The proposed system is uploaded into the PLC (programmable logic controller) installed on the shearer and the speed level can be obtained. The traction speed of shearer can be adjusted through the speed level with Figure 5. The parameters of shearer are transferred into the “Gateway controller” through the wireless network. The “Ground monitoring center” receives these data selleck through the communication of the underground optical fiber and the ground LAN. For the shearer, the aim of
adjusting traction speed is to ensure shearer mine coal smoothly and efficiently when shearer cuts the coal with gangue. In order to illustrate the application effect of proposed system, the shearer operator records the location of cutting the coal or the coal with gangue. This effect can be perfectly reflected through the changes of cutting motor current. In this experiment, the cutting motor current is collected every 1Hz and the collected data are transmitted to the “Gateway controller” and “Ground monitoring center.” The change curve of cutting motor current is plotted to illustrate the application effect of proposed system, as shown Figure 13. Figure 13 Application effect of proposed system. Seen from Figure 13, the cutting currents at the location of 2.5m to 4.0m and
7.3m to 8.2m are a little higher than other locations because shearer cut the coal with gangue, and the corresponding traction speeds are adjusted timely to lower levels through the proposed system.

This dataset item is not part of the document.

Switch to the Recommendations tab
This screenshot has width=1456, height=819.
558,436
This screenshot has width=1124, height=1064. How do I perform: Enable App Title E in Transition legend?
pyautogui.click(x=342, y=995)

The application
effect indicates that the system based on proposed method can provide a feasible strategy for safe and efficient coal mining. 6. Conclusions In this paper, a novel adjustment method for shearer traction speed is proposed, which is based on T-S CIN with integrating IPSO algorithm. IPSO enables T-S CIN to dynamically evolve its parameters by using a specific individual representation and evolutionary scheme. To improve efficiency of PSO in global search and fine-tuning of the solutions, parameter automation adjustment strategy and velocity resetting are used in IPSO algorithm. To demonstrate the performance of proposed method, some simulation examples are provided and some comparisons with other methods are carried out. The results verify that Anacetrapib the IPSO-based T-S CIN is an effective support tool for fuzzy and uncertain traction speed adjusting of shearer. Acknowledgments The supports of National High Technology Research and Development Program of China (no. 2013AA06A411), National Key Basic Research Program of China: Key Fundamental Research on the Unmanned Mining Equipment in Deep Dangerous Coal Bed (no. 2014CB046300), and the Priority Academic Program Development of Jiangsu Higher Education Institutions in carrying out this research are gratefully acknowledged.